Machado sugere que este apelido tem origem no basco Otxoa, «o lobo», o que parece plausível, uma vez que ainda hoje otso significa «lobo». A enciclopédia da Verbo confirma a proveniência basca por via navarra:

«fam[ília] oriunda do reino de Navarra e que passou a Portugal em tempo do conde D. Henrique. Dizem os genealogistas que o 1.º conhecido é Martins Henriques de O[choa], do qual foi 4.º neto um certo Pedro Afonso O., rico-homem do tempo de D. Dinis. Viveu t[am]b[ém], em tempo de D. Afonso V, Afonso Vaz O.; seus descendentes residiram no termo da cid[ade] de Bragança, do que há notícia ainda hoje. [...]»

Observe-se que o basco é ainda falado na região de Navarra a par do castelhano.

Pergunta:

Há um tempo, montei uma coletânia de músicas interpretadas por mulheres cujo nome era "Divas". Depois de um tempo, surgiu a vontade de fazer o mesmo com cantores masculinos, mas surgiu a dificuldade, que os dicionários não estão respondendo: qual seria o masculino de diva?

Segundo os dicionários que tenho em mãos, diva significa «deusa», «cantora notável» ou «mulher muito bela». Estive pensando, será que não existe uma palavra que signifique «cantor notável»?

Nossa língua tem essas coisas... É a única língua em que a calça a gente bota e a bota a gente calça! Aguardo a reposta!

Resposta:

Diva é o feminino do substantivo e adjectivo de origem latina dīvus, diva, divum, «divino». Em princípio, é possível empregar o masculino divo. No entanto, compreende-se que haja alguma dificuldade nesse uso, por causa de uma acepção específica de diva como substantivo: trata-se da designação de uma grande cantora de ópera ou actriz de teatro ou cinema. Se usarmos divo, pode acontecer que ao masculino sejam dadas conotações jocosas, por via da tradição de diva pressupor sempre uma pessoa do sexo feminino.

Dito isto, tendo em mente que a definição das fronteiras entre sexos e géneros passa actualmente por uma profunda revisão, talvez não seja assim tão duvidoso apelidar um cantor notável de divo. Por enquanto, não o recomendo, pelos motivos explicados; porém, há quem goste de pôr em causa as convenções, mesmo as mais subtis. E, depois, não é verdade que anda por aí um grupo musical de sucesso chamado Il Divo, que é o mesmo que «o divo»?

Pergunta:

Embora hoje em dia já não se acentuem as palavras do mesmo modo, tenho uma dúvida quanto à correcta forma de escrever orgânico.
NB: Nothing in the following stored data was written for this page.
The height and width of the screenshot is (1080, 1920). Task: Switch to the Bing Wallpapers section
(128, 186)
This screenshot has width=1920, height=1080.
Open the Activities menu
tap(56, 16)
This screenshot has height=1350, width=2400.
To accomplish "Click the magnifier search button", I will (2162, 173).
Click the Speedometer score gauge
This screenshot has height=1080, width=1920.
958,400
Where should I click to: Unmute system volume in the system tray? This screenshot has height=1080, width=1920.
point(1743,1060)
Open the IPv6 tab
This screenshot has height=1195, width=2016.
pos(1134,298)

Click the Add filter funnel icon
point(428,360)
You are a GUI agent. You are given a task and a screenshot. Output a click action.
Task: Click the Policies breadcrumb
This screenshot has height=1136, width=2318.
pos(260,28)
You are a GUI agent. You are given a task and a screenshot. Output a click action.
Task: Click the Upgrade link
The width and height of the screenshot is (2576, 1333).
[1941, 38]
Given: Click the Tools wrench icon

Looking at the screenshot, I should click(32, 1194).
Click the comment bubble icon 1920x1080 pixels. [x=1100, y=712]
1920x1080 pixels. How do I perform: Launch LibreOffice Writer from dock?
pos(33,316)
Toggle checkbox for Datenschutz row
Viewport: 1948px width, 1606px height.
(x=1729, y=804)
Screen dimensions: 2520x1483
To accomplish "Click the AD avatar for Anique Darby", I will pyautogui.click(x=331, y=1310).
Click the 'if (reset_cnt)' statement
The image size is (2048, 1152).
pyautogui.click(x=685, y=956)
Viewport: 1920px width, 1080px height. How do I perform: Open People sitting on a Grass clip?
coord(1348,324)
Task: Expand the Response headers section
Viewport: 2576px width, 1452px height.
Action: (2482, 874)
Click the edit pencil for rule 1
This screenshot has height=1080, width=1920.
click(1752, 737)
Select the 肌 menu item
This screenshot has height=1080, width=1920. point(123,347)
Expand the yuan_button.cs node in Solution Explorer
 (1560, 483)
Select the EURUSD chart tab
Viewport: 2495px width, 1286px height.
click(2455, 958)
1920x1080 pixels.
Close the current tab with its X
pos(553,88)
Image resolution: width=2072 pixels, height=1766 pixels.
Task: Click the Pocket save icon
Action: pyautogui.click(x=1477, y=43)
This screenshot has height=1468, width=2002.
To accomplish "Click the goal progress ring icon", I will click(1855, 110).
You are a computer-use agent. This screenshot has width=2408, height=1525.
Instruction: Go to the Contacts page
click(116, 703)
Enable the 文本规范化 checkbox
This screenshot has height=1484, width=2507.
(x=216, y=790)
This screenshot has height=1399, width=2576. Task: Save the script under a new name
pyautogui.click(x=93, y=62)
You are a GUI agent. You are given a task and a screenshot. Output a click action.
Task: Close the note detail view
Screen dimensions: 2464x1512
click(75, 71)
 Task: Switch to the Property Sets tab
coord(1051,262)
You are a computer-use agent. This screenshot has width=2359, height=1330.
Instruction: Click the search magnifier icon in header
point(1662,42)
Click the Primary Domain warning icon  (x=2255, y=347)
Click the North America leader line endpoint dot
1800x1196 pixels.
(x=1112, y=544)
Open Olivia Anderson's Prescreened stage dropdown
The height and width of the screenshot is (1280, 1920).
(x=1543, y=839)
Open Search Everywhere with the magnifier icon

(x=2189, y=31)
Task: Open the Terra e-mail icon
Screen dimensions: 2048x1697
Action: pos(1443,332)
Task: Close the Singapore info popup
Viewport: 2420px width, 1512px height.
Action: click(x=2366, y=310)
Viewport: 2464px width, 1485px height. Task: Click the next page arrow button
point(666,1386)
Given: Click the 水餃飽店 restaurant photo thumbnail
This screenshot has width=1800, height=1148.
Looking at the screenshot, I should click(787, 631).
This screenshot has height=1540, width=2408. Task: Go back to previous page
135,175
Se órgão de organismo se diferencia de "orgão" de igreja, tal como a «"côr" verde» se distingue de «saber de cor», resta-me então saber se deve-se, ou não, escrever "órgânico", com acento na primeira vogal?

Resposta:

Não, porque os acentos gráficos agudo (´) e circunflexo (^) marcam o acento principal, e, em português, não há palavras com dois acentos principais. A forma *"órgânico" é, pois, incorrecta, e é orgânico a grafia certa. Porquê?

Órgão tem acento agudo, e tanto faz que seja de «organismo» ou de «igreja» — escreve-se da mesma maneira. Órgão é a base de derivação de orgânico, e, nesse processo de derivação, o acento gráfico (e fónico) desloca-se  para a sílaba --, que tem um a (tradicionalmente chamado) fechado em sílaba tónica.

Se o consulente se está referir ao novo Acordo Ortográfico, saiba que são poucos os casos em que há mudanças na colocação de acento gráfico. Note-se, por isso, que cor não tem acento gráfico, nem sequer no novo acordo — e não importa que seja verde ou uma maneira de saber.